Slaapwandelen is een controversiële strafrechtelijke verdediging geweest sinds het voor het eerst werd gebruikt in 1846, en sommigen gingen zelfs zo ver dat ze het een "Twinkie" -verdediging noemden (of een juridisch dubieuze verklaring voor het plegen van een bepaalde misdaad).
Ondanks deze verdediging moeilijk te geloven dat de natuur echter advocaten in de mijlpaal onderstaande gevallen in staat waren om te bewijzen dan een redelijke twijfel over bestaan dat hun cliënten waren in slaap op het moment van hun misdaden, en konden dus niet worden gehouden strafrechtelijk verantwoordelijk voor hen.
Albert Tirrell
Wikimedia Commons
De moordzaak tegen Albert Tirrell markeerde het eerste succesvolle gebruik van slaapwandelen als strafrechtelijke verdediging. In 1846 sprak een jury Tirrell vrij van moord nadat zijn advocaat had bewezen dat hij een chronische slaapwandelaar was.

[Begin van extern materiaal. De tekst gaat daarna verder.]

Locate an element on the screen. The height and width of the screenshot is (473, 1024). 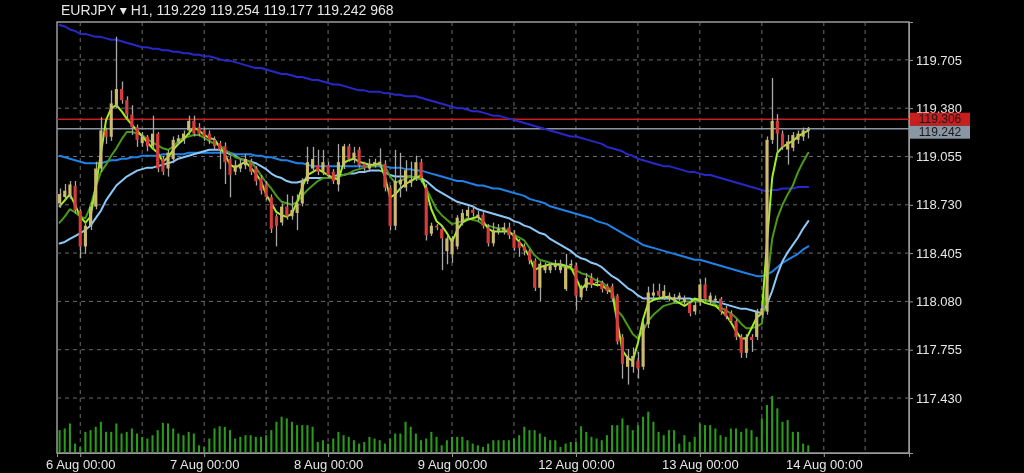
x-tick-label: 6 Aug 00:00 is located at coordinates (81, 465).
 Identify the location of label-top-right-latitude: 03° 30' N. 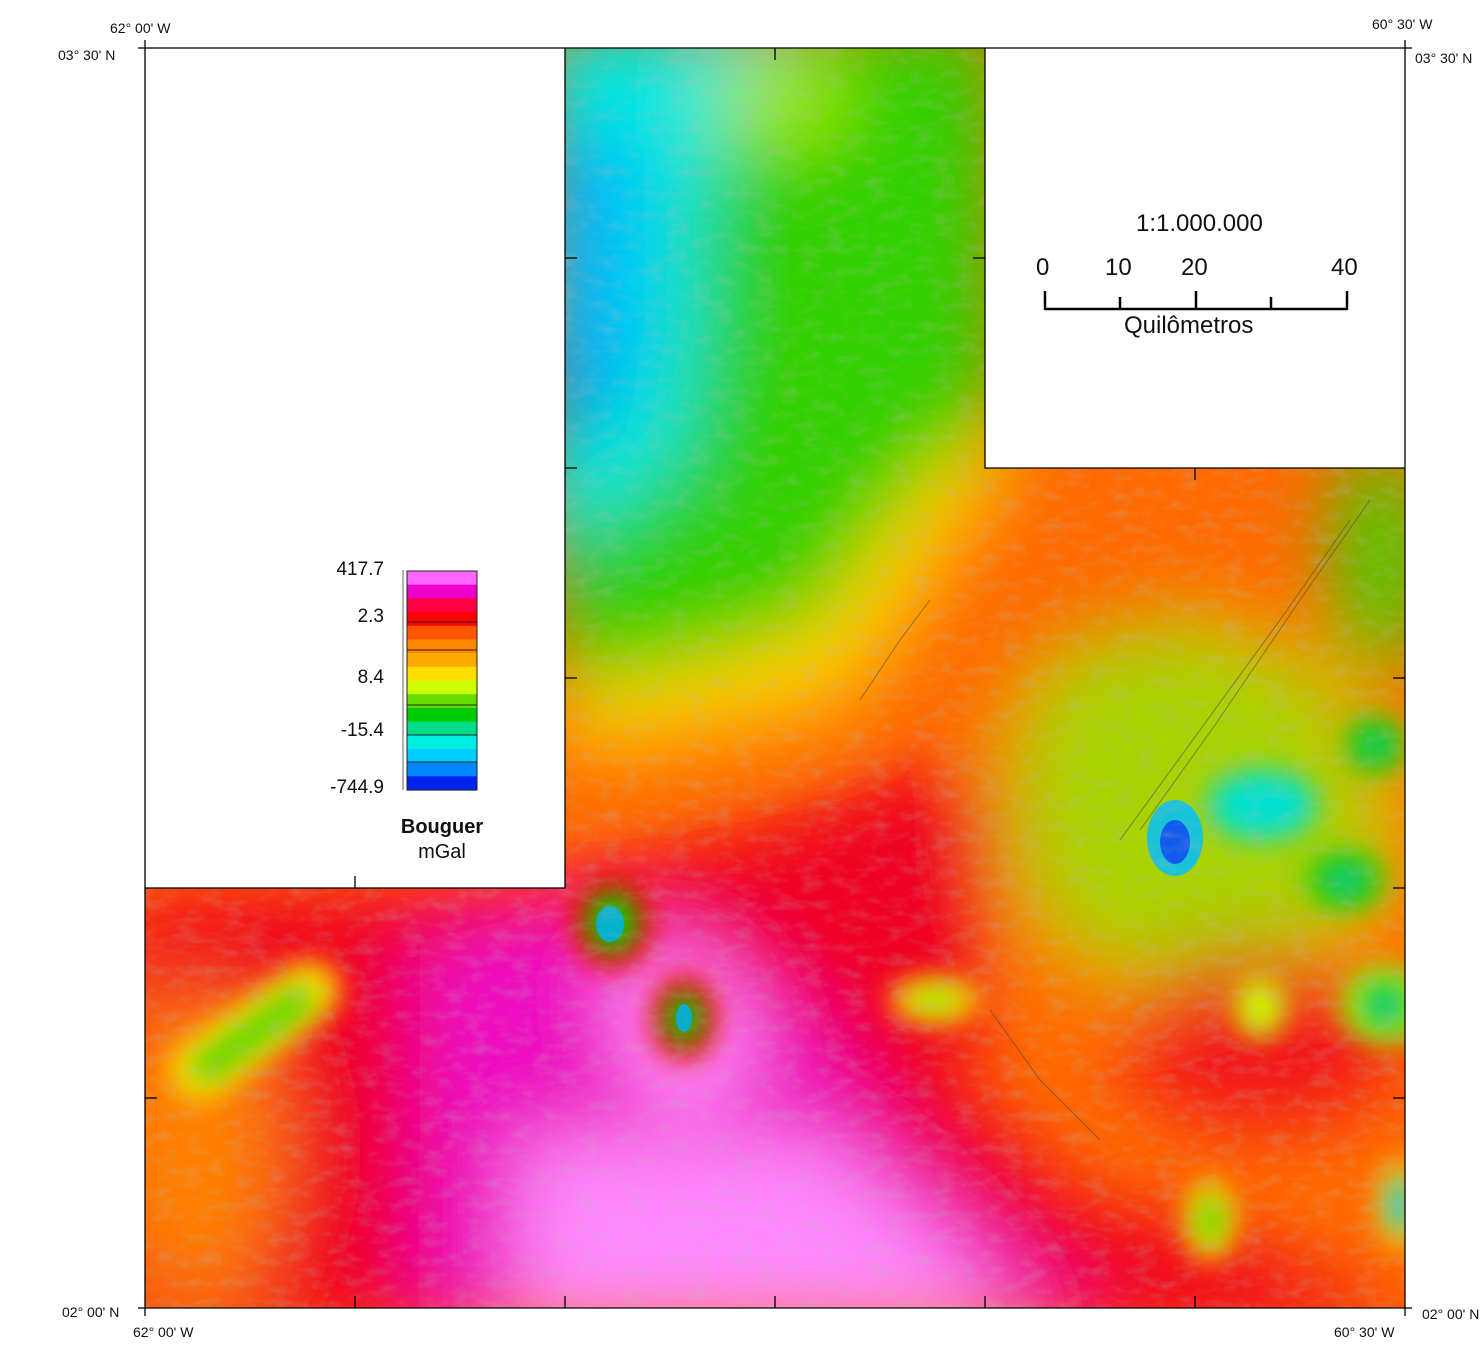
(1444, 58).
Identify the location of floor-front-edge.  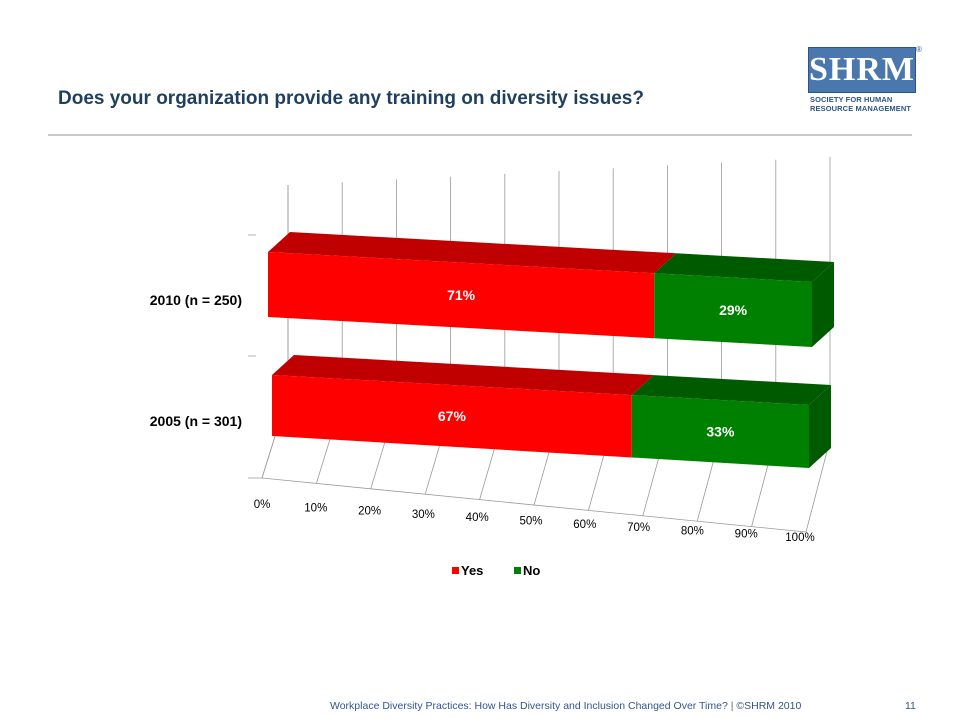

De problemen van Tirrell begonnen voor het eerst nadat de politie het lichaam had gevonden van Maria Bickford, een prostituee met wie Tirrell een belangrijke relatie had opgebouwd, met haar keel doorgesneden tot bijna op het punt van onthoofding. Tirrell, die een vrouw en een kind had, was bij Bickford in het bordeel ten tijde van de moord.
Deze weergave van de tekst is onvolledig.